Collected data entries

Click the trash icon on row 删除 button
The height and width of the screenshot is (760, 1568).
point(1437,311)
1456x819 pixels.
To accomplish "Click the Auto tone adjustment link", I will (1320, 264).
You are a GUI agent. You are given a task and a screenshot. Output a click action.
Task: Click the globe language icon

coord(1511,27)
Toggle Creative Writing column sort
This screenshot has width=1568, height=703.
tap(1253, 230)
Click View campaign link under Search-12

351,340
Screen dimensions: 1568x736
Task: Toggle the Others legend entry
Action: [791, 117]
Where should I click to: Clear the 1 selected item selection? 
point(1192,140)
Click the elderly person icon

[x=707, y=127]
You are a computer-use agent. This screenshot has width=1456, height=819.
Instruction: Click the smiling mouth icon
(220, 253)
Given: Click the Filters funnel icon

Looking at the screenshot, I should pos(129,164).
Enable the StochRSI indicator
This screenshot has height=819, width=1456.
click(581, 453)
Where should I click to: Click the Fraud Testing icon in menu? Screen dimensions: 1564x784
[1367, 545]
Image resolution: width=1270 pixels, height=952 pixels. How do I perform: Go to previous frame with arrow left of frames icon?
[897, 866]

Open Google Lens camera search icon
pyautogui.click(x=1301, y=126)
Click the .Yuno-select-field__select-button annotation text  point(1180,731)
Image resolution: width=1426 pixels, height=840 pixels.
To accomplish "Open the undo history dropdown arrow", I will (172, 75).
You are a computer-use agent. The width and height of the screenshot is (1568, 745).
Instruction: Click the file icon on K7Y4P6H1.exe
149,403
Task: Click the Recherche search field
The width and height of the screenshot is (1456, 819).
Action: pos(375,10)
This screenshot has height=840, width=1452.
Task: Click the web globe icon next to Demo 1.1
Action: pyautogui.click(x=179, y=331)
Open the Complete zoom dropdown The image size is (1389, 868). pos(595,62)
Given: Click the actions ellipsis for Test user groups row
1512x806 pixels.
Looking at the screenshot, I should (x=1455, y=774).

**What to produce:**
In the records above, return only the line that contains "Open the Complete" and every line after it through the last, exactly as they appear.

**Answer for the task:**
Open the Complete zoom dropdown The image size is (1389, 868). pos(595,62)
Given: Click the actions ellipsis for Test user groups row
1512x806 pixels.
Looking at the screenshot, I should (x=1455, y=774).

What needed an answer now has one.